__INSTRUCTIONS TO FOLLOW__. Go line by line through the entries and show those that hold the string "Switch".

__RECORDS__.
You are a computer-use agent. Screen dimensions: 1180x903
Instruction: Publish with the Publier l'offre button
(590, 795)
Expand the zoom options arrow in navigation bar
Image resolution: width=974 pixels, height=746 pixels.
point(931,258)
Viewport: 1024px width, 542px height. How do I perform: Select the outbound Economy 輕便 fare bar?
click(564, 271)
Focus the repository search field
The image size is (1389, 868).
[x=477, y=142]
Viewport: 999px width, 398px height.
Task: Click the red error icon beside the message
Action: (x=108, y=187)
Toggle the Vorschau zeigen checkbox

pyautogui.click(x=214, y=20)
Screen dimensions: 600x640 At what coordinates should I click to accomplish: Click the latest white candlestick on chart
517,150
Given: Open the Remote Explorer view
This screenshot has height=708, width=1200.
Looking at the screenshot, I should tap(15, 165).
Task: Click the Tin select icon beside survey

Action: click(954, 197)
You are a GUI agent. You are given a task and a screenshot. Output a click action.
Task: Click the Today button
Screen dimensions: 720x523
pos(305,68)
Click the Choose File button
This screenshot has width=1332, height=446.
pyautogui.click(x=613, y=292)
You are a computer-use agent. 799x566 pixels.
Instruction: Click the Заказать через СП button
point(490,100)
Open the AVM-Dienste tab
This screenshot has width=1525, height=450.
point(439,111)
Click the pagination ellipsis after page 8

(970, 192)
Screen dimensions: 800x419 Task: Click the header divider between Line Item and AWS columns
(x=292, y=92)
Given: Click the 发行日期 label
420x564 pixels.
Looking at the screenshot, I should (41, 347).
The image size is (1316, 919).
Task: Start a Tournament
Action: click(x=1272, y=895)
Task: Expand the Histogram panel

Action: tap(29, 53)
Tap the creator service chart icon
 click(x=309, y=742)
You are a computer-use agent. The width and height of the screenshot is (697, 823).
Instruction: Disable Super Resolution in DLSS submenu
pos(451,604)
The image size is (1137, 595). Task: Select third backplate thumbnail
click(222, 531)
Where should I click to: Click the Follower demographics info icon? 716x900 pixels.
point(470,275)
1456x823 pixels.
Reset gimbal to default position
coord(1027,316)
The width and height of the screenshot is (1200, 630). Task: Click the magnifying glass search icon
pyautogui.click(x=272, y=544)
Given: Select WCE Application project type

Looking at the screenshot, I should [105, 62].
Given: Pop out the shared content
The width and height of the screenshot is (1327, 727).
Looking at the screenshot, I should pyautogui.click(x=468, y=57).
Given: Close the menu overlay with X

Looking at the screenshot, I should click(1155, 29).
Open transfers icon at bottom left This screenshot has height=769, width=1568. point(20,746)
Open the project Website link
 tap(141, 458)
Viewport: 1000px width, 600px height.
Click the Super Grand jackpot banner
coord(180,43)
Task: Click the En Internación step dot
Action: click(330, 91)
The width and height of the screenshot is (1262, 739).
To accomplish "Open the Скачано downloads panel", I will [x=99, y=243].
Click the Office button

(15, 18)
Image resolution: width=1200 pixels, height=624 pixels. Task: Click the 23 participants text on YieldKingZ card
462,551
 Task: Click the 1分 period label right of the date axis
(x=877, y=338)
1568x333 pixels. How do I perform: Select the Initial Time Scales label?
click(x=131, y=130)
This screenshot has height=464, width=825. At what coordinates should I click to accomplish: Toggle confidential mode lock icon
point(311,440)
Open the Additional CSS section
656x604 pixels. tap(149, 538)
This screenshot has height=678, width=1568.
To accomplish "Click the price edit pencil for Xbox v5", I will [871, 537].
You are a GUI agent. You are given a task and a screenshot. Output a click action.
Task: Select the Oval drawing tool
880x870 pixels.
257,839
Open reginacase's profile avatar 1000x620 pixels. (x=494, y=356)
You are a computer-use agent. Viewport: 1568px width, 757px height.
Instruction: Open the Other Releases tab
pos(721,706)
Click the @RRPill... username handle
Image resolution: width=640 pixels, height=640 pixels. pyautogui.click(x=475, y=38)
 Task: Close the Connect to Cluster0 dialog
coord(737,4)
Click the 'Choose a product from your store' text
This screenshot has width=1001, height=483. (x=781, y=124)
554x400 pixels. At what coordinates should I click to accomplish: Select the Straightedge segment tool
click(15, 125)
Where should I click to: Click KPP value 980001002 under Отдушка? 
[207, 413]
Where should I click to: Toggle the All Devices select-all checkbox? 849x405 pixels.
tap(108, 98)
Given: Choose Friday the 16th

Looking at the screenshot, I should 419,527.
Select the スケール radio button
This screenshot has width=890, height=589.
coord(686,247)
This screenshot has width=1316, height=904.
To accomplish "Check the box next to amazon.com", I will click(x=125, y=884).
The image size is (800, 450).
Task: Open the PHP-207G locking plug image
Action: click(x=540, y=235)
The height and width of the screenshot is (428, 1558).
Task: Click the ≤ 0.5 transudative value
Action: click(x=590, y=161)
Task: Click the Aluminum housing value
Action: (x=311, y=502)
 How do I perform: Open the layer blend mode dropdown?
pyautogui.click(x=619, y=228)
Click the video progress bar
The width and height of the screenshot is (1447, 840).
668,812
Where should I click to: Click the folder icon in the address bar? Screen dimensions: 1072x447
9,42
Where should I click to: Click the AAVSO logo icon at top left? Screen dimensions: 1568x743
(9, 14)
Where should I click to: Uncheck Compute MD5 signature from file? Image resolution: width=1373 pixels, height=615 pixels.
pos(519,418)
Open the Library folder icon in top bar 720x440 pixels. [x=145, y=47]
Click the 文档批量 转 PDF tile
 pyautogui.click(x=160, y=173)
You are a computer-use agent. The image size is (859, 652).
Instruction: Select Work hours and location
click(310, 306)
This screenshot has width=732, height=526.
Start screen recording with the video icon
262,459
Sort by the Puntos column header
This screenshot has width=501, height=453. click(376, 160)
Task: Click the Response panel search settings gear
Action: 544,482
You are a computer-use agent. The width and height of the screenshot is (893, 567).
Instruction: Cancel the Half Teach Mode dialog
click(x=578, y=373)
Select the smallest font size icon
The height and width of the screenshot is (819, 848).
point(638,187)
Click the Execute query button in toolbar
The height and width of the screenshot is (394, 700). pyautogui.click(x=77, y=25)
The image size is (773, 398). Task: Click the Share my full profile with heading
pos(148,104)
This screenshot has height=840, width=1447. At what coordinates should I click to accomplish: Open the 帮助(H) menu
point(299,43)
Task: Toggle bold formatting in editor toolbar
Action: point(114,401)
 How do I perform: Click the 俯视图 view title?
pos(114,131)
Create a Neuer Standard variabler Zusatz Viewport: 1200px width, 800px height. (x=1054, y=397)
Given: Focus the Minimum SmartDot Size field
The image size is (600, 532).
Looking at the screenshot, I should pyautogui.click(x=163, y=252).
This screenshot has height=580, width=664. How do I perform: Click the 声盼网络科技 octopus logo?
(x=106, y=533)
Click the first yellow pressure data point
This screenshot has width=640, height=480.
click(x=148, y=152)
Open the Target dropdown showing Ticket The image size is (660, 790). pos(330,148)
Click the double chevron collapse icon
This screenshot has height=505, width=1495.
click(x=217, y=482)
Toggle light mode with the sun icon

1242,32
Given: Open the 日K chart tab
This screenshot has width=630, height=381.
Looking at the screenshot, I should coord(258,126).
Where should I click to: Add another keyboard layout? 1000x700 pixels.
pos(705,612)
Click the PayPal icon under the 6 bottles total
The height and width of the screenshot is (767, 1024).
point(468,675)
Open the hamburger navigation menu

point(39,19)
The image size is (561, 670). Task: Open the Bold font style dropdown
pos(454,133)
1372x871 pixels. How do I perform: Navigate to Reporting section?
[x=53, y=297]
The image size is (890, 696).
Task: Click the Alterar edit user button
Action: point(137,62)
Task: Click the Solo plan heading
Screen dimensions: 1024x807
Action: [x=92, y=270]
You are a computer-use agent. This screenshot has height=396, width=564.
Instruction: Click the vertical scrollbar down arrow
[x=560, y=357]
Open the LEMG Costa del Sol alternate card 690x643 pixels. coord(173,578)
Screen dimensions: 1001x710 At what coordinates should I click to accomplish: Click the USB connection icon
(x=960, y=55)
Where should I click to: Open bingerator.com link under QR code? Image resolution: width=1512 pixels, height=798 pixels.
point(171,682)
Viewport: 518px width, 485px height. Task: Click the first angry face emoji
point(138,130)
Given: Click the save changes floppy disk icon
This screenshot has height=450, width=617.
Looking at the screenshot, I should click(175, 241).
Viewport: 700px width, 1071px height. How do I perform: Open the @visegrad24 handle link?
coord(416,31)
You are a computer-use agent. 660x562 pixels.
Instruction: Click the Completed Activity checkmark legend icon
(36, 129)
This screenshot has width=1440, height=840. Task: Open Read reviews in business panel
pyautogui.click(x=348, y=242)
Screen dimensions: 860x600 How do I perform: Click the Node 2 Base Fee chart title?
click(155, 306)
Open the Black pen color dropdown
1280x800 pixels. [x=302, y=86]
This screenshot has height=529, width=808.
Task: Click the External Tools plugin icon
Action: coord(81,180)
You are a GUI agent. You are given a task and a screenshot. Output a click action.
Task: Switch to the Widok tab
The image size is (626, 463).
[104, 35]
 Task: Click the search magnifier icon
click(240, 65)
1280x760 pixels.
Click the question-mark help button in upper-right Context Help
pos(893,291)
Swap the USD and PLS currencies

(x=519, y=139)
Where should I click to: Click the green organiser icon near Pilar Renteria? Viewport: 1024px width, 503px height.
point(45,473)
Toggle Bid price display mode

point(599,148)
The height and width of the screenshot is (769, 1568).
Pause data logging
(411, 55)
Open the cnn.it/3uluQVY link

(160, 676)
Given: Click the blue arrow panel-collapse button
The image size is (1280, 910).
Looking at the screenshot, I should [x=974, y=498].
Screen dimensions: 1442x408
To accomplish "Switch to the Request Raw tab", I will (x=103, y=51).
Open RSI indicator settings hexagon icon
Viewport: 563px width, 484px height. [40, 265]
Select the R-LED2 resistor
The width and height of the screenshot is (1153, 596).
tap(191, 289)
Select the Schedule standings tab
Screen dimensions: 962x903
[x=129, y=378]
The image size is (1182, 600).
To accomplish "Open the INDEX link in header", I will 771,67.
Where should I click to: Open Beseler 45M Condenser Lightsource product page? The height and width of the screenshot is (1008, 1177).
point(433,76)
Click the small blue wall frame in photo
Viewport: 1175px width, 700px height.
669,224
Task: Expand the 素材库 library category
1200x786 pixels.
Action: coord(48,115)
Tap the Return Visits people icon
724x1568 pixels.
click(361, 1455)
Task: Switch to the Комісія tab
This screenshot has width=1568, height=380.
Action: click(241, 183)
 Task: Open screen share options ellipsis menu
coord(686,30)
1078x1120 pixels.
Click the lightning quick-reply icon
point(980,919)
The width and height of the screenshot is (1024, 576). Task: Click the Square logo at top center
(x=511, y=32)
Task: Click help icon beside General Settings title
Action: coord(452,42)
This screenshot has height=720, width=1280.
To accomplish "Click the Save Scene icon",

__ANSWER TO THE PROBLEM__.
Task: Switch to the Widok tab
To accomplish "Switch to the Request Raw tab", I will (x=103, y=51).
Task: Switch to the Комісія tab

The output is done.